Handbook of Tibetan Iconometry

2012-06-22
Handbook of Tibetan Iconometry
Title Handbook of Tibetan Iconometry PDF eBook
Author Christoph Cüppers
Publisher BRILL
Pages 391
Release 2012-06-22
Genre History
ISBN 9004180141

A facsimile reproduction of a lavishly illustrated treatise describing the iconometic principles and measurements at the heart of 17th century Tibetan art. It includes many drawings of buddhas, bodhisattvas and divinities, script types, and stupa models from the world of Indo-Tibetan Buddhism.

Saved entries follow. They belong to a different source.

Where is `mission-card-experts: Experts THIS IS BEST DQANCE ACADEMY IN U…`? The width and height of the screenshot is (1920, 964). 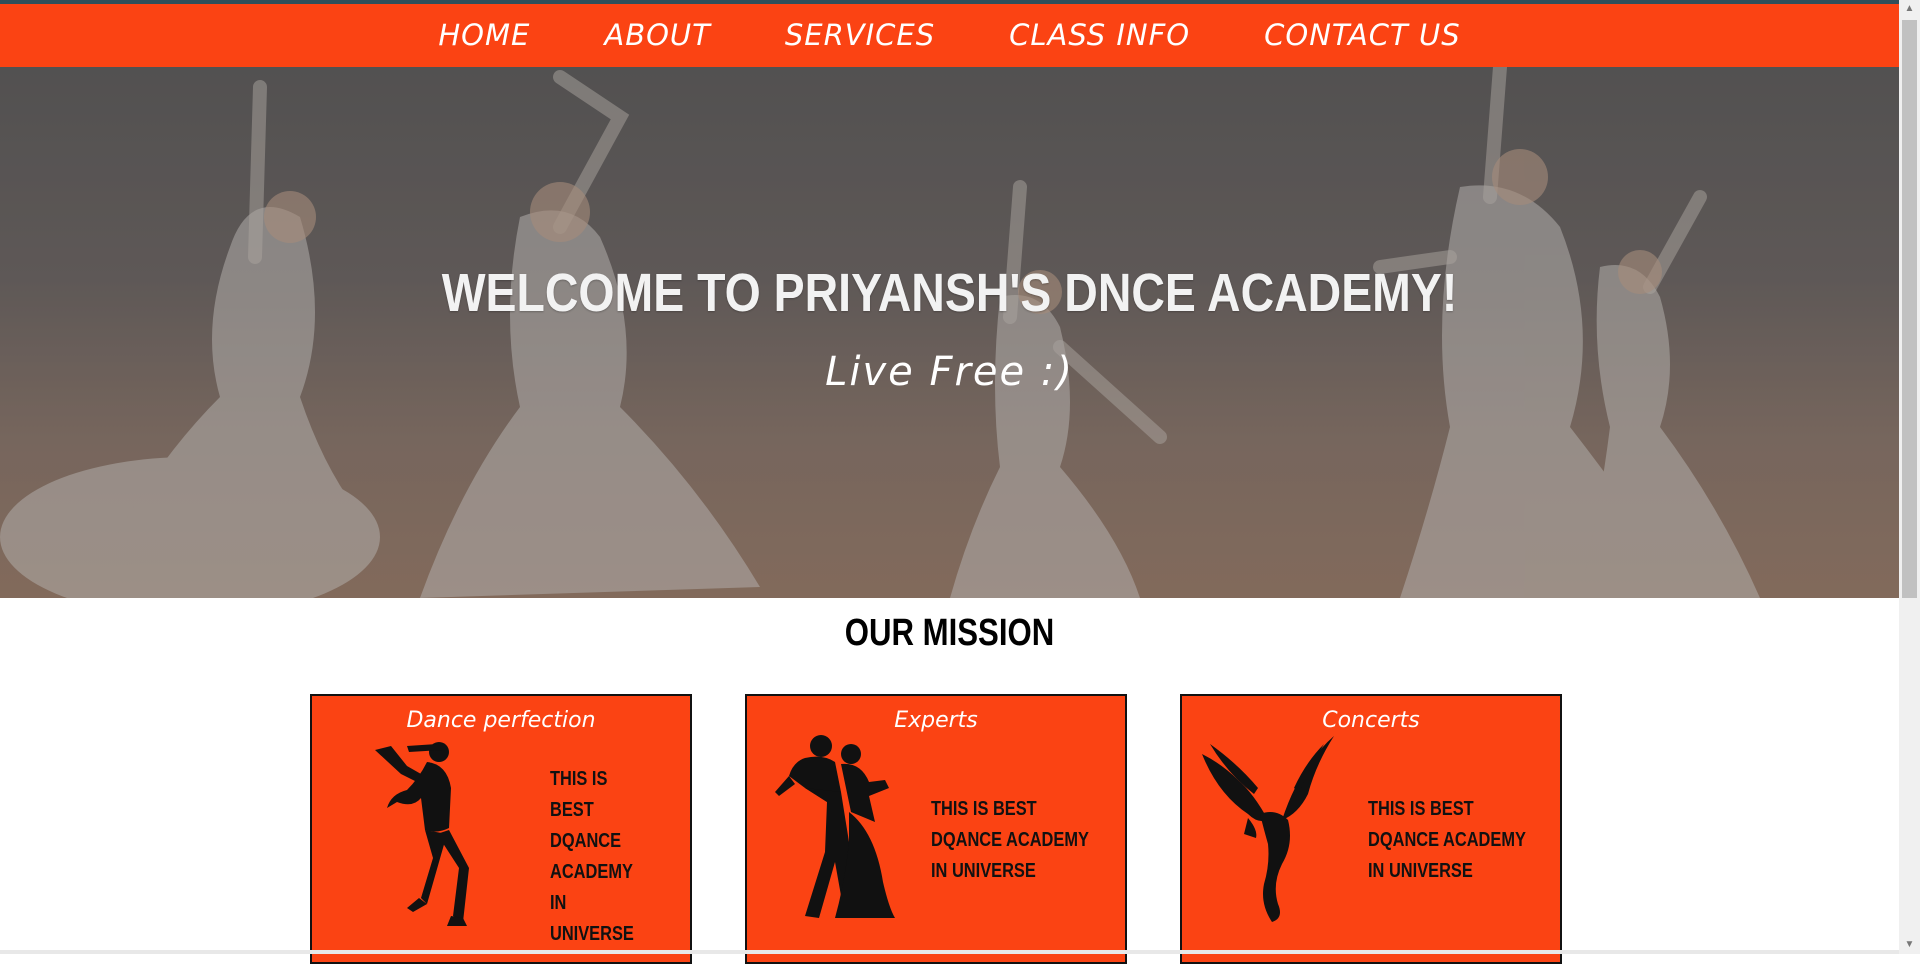
mission-card-experts: Experts THIS IS BEST DQANCE ACADEMY IN U… is located at coordinates (936, 829). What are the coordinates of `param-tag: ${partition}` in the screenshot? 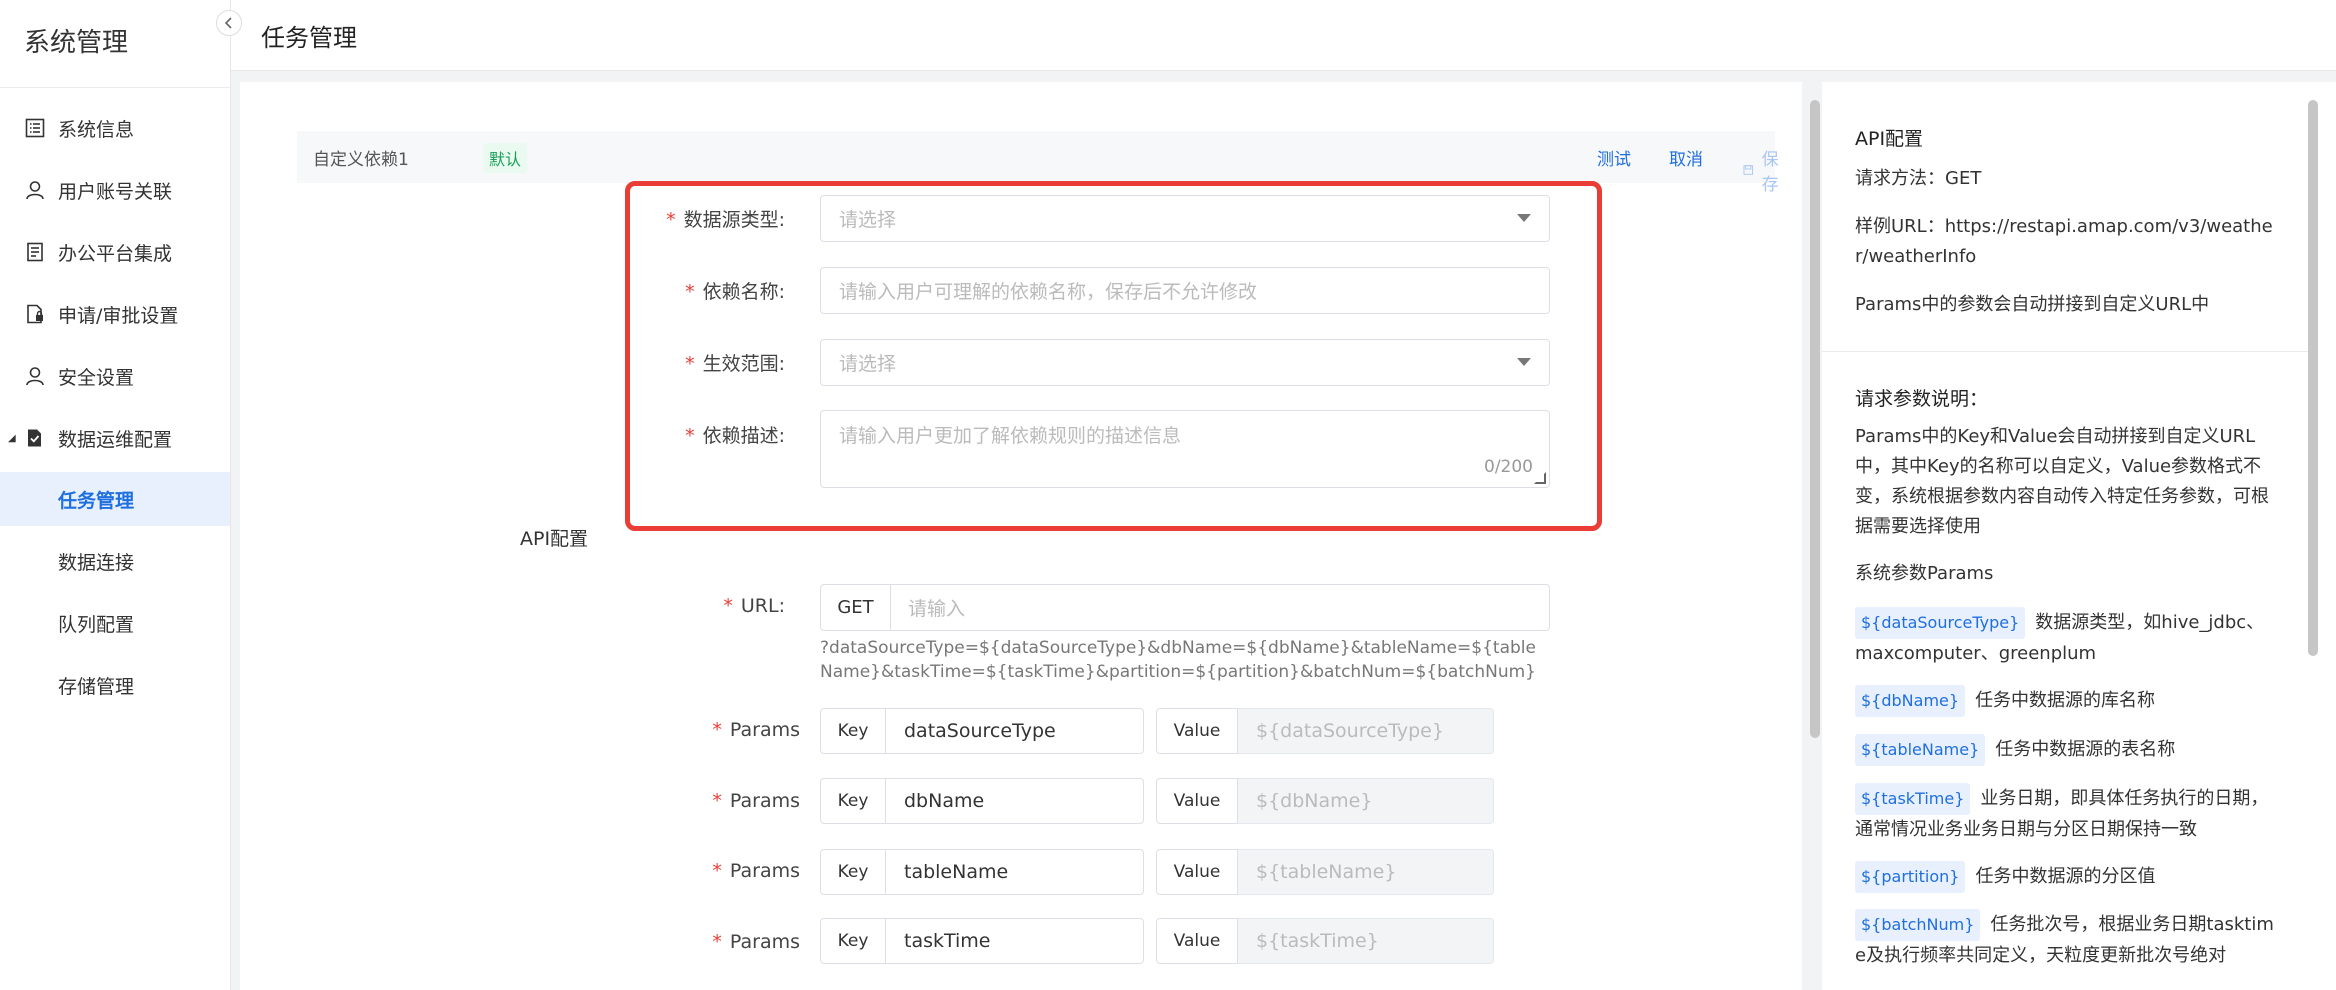 It's located at (1910, 877).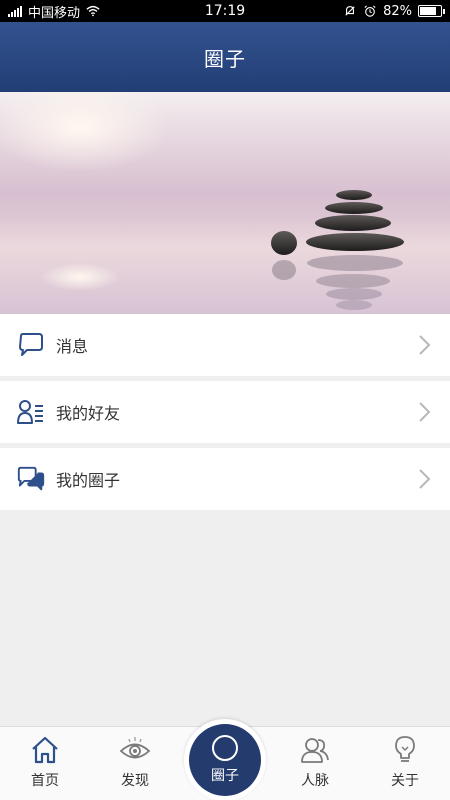  What do you see at coordinates (93, 11) in the screenshot?
I see `wifi-icon` at bounding box center [93, 11].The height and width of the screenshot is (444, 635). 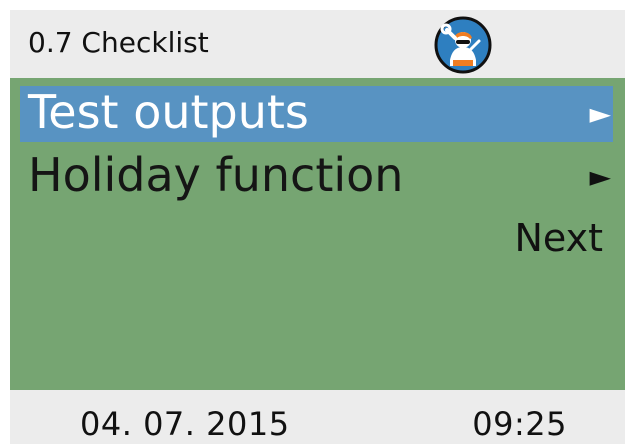 I want to click on date-display: 04. 07. 2015, so click(x=185, y=424).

The Hidden Life of the Sixth Dalai Lama

2011-05-19
The Hidden Life of the Sixth Dalai Lama
Title The Hidden Life of the Sixth Dalai Lama PDF eBook
Author Ngawang Lhundrup Dargyé
Publisher Lexington Books
Pages 171
Release 2011-05-19
Genre Biography & Autobiography
ISBN 0739150553

The life of the Sixth Dalai Lama does not end with his supposed death at Kokonor in November 1706, on the way to Beijing, and an audience with the Manchu Emperor Kangxi. This book, the so-called Hidden Life, presents a very different Tsangyang Gyamtso, neither a louche poet nor a drinker, but a sober Buddhist practitioner, who chose to escape at Kokonor and to adopt the guise of a wandering monk, only appearing some years later, after many fantastical and mystical adventures, in what is today Inner Mongolia, where he oversaw monasteries and lived as a Buddhist teacher. The Hidden Life was written by a Mongolian monk in 1756, ten years following the death of the lama, his spiritual teacher, whom he identifies as Tsangyang Gyamtso, and in whose identity as the Sixth Dalai Lama he clearly has complete faith. However, as one might imagine, there is nowadays no agreement among the wider Tibetan, Mongolian and Tibetological scholarly community as to whether this man was a charlatan or deluded, or whether he was indeed the Sixth Dalai Lama. The text is divided into four parts. The first part gives an account of the background and birth of the Sixth Dalai Lama, while the opening section of the second part (which is in direct speech, dictated by the lama) continues on, through the political intrigue in Lhasa at the end of the seventeenth century, to the lama's escape at Kokonor. The remainder of the second part consists of a visionary narrative, in which the lama travels through Tibet and Nepal, and in which he encounters divine figures, yetis, zombies and a man with no head, all of which is presented as fact. The third and longest part is an account of the final thirty years of the lama's life, and his activity in Mongolia as an influential Buddhist teacher, including a lengthy and moving description of his death. The final part includes a list of his students and, most interestingly perhaps, a theological and philosophical justification for the coexistence of the Sixth and Seventh Dalai Lamas.